**What the exercise asks**.
Write out, without any change, the lines in the material below that run from the line with "Given: Click the indicator axis label 10" through the line with "Given: View the Changelog for the LTS release", both included.
━━ Dataset entries
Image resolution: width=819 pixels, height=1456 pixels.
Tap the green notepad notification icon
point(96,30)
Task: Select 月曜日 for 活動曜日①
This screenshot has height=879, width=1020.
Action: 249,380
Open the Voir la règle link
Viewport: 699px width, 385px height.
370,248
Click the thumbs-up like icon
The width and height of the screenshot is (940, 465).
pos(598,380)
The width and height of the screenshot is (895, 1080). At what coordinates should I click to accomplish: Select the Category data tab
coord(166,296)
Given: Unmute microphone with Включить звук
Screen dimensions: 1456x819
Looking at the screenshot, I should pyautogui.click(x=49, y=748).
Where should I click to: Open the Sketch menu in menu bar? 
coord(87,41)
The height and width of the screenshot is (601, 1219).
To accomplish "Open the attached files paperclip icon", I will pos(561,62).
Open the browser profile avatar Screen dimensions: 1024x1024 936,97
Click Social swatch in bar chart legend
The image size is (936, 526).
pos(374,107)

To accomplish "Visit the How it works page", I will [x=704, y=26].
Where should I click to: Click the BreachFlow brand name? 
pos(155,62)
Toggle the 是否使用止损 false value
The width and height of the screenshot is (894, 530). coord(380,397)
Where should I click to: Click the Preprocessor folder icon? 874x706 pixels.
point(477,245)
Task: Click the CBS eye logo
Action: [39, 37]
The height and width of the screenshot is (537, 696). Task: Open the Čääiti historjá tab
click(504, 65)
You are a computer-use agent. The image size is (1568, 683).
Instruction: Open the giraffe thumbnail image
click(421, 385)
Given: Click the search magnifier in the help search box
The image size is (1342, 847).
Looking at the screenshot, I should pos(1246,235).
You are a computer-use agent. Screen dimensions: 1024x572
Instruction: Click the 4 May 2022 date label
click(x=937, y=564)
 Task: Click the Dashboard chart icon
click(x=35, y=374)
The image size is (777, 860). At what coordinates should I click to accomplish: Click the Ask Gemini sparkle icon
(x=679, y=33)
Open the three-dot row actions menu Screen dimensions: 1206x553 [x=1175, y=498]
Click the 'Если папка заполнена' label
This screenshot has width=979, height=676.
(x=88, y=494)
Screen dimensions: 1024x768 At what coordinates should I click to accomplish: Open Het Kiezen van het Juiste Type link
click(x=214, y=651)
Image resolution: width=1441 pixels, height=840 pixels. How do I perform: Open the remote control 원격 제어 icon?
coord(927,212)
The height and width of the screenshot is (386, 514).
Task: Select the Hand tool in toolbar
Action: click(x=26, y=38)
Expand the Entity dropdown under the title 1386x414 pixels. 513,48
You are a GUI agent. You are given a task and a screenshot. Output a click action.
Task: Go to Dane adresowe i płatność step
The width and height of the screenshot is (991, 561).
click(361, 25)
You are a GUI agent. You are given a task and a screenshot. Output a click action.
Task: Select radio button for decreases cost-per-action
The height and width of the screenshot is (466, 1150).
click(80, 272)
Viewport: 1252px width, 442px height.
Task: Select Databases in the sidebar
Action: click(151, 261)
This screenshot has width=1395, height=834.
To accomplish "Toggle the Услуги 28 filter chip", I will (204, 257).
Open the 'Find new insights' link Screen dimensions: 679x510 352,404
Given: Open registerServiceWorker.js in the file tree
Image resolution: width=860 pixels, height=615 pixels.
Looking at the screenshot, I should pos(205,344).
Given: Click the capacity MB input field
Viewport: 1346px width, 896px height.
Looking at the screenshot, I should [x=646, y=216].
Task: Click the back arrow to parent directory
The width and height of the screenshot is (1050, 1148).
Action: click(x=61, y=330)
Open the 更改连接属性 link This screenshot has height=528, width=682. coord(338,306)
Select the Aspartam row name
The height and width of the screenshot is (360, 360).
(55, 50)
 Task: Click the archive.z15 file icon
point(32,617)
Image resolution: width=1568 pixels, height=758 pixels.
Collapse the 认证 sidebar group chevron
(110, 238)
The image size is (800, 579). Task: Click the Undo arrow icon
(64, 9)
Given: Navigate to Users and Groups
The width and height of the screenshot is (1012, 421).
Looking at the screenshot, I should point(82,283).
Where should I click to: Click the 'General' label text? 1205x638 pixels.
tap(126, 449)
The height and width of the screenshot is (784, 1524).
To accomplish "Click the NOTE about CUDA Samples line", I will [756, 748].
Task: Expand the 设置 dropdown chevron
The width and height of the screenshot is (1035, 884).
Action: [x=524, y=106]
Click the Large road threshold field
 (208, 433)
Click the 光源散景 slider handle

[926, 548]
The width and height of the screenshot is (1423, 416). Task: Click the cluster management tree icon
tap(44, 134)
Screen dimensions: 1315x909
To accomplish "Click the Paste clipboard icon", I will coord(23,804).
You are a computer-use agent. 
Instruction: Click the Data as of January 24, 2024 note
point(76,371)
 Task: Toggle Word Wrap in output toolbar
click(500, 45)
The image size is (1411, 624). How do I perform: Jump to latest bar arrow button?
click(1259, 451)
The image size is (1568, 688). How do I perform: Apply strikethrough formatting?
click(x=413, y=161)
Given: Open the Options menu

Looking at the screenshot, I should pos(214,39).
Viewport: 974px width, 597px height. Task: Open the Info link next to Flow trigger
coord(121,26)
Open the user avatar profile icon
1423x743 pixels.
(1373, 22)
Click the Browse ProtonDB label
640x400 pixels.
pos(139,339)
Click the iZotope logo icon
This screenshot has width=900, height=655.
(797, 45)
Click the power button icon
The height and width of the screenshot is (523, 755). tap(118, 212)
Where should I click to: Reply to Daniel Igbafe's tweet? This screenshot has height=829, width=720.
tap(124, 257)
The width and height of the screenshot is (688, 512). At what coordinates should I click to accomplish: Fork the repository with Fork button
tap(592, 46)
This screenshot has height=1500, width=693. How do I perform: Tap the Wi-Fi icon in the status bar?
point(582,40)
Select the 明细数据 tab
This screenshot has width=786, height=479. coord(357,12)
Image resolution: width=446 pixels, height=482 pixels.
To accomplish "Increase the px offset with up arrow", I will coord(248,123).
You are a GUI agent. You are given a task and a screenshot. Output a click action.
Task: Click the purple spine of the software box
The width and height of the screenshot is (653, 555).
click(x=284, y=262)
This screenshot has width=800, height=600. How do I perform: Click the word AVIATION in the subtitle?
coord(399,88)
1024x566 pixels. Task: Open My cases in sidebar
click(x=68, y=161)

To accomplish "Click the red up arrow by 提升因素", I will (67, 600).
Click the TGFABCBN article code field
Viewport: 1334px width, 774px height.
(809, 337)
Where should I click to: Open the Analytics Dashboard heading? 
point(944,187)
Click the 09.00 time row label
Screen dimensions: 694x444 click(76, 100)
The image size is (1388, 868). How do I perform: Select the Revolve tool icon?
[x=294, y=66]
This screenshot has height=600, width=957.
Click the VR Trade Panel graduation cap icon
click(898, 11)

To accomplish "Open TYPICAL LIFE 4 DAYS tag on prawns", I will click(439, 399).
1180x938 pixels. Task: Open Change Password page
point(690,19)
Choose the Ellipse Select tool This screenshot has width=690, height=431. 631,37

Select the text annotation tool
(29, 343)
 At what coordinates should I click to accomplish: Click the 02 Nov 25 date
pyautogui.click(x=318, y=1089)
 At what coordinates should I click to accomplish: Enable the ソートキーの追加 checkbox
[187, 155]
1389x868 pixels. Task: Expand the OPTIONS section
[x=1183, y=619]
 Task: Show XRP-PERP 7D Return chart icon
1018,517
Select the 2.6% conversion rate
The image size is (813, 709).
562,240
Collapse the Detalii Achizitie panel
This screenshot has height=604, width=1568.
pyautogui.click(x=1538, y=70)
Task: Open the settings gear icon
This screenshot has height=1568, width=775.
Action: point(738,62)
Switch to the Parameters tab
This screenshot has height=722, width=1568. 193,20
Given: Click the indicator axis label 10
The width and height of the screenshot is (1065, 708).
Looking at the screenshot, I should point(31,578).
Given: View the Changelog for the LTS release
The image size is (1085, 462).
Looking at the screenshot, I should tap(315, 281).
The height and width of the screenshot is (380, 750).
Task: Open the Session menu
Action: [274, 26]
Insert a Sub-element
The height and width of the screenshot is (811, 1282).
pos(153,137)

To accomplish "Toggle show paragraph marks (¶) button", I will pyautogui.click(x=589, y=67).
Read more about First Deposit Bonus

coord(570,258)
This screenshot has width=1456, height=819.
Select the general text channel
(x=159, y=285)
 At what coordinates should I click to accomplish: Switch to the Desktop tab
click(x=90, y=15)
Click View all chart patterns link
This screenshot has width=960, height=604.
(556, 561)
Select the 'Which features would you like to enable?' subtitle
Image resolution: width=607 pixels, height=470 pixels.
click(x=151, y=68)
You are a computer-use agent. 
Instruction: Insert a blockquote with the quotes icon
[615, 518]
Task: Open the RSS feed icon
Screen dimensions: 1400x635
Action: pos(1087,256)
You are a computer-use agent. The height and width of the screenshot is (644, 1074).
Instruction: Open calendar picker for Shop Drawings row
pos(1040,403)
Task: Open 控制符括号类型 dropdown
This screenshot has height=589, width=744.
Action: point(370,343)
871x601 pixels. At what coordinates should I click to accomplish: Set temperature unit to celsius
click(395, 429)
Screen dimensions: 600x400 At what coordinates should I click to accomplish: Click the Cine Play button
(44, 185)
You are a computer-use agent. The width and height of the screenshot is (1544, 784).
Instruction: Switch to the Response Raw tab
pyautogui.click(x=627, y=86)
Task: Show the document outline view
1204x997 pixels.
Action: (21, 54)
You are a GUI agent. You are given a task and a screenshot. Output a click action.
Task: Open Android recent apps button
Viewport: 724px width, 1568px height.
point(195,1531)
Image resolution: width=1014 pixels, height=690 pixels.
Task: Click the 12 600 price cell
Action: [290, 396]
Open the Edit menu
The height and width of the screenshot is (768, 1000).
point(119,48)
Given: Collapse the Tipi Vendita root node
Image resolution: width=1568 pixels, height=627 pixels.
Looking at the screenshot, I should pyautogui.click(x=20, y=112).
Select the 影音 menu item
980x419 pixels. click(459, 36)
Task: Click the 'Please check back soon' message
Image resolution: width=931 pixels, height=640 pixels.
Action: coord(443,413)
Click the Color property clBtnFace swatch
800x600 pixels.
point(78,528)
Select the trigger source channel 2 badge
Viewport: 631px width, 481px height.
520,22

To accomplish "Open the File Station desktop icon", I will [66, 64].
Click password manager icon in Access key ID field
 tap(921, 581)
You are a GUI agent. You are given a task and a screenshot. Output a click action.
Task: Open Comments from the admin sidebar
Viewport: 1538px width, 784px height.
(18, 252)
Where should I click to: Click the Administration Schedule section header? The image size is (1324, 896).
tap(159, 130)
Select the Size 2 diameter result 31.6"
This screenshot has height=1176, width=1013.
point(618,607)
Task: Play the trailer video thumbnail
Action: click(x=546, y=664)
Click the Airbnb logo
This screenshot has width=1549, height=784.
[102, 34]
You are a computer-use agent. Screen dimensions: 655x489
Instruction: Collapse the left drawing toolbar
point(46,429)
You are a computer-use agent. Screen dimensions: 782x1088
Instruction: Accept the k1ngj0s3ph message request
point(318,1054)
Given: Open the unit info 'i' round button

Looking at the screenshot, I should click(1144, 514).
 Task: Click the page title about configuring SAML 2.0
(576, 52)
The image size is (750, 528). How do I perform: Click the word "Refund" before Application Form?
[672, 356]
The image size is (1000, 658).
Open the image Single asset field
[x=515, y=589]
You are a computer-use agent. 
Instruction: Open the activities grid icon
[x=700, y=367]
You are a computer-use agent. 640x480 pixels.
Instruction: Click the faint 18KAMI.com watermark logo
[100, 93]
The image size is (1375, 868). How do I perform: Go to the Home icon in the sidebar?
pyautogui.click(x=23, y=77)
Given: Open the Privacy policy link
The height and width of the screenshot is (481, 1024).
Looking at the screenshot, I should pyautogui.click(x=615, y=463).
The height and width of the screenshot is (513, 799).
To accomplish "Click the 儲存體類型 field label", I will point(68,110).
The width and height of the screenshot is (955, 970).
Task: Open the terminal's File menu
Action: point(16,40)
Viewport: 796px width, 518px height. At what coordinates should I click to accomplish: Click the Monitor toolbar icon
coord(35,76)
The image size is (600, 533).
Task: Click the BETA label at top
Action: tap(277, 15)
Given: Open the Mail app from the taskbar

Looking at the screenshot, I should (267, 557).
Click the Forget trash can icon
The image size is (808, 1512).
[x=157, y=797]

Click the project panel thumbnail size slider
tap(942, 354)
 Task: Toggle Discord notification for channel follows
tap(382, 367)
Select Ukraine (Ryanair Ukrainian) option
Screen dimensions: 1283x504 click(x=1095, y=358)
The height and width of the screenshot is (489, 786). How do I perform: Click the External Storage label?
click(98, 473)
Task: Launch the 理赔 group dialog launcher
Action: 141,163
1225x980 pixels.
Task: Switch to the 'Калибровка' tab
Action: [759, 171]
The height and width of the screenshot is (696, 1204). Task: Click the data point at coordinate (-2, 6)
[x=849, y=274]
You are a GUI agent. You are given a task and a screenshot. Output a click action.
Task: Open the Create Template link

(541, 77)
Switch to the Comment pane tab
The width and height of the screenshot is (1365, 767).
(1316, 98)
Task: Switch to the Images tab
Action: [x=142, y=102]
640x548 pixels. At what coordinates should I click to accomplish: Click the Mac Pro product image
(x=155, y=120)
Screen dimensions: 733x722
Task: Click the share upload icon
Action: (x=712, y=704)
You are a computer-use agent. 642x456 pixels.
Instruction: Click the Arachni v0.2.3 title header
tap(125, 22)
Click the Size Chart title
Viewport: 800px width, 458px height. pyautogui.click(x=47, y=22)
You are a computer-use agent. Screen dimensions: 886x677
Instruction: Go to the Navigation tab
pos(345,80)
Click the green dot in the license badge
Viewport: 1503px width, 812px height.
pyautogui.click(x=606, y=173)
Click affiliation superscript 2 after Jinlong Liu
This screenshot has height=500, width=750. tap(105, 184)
━━━━
**Task output**.
Given: Click the indicator axis label 10
The width and height of the screenshot is (1065, 708).
Looking at the screenshot, I should point(31,578).
Given: View the Changelog for the LTS release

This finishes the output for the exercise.